* **PROBLEM REQUIREMENTS**: State only how many lines below include the word "computer".

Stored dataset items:
↓↓↓

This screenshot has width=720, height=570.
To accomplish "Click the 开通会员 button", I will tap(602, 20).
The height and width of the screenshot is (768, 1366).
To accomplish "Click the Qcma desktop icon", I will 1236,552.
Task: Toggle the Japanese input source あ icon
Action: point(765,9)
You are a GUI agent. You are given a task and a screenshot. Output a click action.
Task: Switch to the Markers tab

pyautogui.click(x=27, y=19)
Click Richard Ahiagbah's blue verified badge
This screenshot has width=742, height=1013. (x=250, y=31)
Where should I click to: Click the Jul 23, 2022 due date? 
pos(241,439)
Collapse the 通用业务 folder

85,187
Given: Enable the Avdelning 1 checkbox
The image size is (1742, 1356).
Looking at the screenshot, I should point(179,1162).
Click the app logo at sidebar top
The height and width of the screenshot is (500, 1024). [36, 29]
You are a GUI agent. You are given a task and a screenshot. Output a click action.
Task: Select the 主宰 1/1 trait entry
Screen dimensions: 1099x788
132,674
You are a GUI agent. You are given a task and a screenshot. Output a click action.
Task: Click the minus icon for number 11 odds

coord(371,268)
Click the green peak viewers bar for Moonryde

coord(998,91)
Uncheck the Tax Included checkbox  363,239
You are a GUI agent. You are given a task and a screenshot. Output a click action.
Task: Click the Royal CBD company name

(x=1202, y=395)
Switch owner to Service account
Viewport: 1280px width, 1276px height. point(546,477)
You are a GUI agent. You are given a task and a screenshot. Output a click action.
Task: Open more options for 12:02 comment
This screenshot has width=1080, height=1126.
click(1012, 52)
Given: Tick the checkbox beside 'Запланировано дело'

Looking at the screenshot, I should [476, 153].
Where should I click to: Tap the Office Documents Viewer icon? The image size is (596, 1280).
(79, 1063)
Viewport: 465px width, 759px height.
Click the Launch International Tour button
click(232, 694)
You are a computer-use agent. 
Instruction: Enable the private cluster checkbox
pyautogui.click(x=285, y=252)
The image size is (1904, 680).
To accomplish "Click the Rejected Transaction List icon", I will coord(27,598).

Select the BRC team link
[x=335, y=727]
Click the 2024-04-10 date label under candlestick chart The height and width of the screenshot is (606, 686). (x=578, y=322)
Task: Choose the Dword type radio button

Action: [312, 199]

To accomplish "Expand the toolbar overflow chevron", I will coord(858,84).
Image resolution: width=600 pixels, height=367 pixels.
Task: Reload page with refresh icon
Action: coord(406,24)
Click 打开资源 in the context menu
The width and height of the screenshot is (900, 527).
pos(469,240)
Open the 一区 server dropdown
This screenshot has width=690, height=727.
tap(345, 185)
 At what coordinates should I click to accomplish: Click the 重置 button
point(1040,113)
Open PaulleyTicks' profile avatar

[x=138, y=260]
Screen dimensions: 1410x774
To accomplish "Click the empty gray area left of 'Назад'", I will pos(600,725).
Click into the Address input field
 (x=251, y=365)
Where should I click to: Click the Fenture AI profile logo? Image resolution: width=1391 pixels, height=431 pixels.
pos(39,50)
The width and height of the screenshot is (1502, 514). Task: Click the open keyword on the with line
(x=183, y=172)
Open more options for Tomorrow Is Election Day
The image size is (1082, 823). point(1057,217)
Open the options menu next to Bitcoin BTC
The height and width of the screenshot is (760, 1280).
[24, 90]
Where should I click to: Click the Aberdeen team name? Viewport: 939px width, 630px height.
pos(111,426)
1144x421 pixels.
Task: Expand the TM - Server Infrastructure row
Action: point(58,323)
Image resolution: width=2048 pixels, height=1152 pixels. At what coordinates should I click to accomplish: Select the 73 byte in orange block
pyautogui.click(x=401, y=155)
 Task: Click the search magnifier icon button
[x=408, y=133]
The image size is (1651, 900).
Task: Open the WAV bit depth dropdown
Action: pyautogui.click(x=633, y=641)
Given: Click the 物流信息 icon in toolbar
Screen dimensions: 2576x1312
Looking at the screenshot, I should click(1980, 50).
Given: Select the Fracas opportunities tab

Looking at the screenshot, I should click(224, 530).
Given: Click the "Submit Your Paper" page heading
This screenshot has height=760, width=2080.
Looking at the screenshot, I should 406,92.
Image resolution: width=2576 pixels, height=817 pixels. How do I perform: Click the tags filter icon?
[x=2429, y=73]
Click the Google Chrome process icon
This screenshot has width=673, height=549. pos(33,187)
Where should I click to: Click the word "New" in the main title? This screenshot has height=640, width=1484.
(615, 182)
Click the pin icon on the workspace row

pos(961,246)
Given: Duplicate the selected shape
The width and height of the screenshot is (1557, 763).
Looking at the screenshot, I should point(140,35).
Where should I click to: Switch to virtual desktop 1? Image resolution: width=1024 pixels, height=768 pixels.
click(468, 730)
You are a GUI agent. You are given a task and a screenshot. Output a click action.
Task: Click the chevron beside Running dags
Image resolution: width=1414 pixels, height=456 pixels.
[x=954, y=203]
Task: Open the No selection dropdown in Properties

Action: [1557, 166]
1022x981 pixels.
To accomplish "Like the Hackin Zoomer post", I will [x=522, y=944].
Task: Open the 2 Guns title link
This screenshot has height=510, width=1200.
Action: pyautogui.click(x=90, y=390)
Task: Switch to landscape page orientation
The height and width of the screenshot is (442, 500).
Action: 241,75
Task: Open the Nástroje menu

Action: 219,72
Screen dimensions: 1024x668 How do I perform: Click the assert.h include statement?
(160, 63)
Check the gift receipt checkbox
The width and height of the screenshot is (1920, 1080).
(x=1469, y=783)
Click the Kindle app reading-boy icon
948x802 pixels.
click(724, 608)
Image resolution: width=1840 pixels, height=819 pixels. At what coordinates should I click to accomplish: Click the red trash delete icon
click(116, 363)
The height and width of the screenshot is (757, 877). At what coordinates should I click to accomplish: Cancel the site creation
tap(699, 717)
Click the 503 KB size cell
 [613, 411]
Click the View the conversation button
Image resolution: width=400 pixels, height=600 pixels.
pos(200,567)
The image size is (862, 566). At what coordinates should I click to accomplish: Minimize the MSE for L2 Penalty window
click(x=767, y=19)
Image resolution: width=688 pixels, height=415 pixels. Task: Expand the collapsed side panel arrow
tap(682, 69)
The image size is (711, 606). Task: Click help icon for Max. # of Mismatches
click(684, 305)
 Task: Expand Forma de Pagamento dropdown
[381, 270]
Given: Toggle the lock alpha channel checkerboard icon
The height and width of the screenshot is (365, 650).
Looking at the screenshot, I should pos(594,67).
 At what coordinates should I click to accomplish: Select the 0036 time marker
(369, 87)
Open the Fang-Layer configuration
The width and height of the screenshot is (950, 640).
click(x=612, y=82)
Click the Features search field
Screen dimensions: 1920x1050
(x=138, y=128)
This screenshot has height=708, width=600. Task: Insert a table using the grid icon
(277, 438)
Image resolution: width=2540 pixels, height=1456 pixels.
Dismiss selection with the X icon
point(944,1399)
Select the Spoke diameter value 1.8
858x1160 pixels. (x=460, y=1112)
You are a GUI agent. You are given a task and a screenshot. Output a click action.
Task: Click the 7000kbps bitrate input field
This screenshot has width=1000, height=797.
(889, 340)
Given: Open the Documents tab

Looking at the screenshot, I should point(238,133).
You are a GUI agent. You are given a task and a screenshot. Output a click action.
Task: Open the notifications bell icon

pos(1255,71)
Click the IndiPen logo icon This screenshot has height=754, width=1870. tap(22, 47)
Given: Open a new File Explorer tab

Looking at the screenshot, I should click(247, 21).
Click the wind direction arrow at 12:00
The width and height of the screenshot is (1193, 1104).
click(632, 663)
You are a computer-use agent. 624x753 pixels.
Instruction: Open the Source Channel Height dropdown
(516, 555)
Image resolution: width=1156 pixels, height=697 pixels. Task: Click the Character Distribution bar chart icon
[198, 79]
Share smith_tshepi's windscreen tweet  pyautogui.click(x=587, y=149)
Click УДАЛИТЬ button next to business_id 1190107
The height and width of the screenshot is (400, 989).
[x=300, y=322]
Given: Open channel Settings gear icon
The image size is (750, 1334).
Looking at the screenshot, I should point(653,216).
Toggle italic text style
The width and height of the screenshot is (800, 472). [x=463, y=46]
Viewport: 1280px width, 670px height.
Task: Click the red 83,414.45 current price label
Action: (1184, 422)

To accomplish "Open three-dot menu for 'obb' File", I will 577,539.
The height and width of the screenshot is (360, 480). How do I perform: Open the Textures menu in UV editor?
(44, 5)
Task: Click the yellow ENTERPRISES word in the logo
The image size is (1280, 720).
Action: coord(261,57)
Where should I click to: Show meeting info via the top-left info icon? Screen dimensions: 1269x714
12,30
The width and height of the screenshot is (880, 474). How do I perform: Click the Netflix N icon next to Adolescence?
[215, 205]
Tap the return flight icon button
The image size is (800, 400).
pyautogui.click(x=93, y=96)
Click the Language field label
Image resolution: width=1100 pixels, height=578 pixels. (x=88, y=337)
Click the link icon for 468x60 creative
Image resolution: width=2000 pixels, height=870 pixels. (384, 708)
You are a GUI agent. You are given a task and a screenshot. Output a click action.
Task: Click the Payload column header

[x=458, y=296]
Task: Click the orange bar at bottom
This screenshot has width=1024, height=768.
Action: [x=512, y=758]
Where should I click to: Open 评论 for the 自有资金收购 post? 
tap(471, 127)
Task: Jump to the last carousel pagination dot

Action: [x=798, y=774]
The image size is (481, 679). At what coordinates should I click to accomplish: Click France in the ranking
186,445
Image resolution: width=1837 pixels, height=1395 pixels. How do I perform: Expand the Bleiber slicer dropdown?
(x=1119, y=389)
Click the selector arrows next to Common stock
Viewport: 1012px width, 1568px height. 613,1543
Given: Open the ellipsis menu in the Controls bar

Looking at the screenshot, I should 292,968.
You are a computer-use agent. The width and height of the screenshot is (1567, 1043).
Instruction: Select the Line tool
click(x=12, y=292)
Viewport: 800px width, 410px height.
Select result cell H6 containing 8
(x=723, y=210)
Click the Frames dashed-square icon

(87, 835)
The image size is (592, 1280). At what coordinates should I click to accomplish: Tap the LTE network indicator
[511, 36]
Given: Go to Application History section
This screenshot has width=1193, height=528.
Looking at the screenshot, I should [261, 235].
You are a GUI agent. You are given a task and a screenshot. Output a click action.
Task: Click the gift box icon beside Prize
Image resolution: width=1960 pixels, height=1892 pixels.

↑↑↑

* **WRITTEN ANSWER**: 3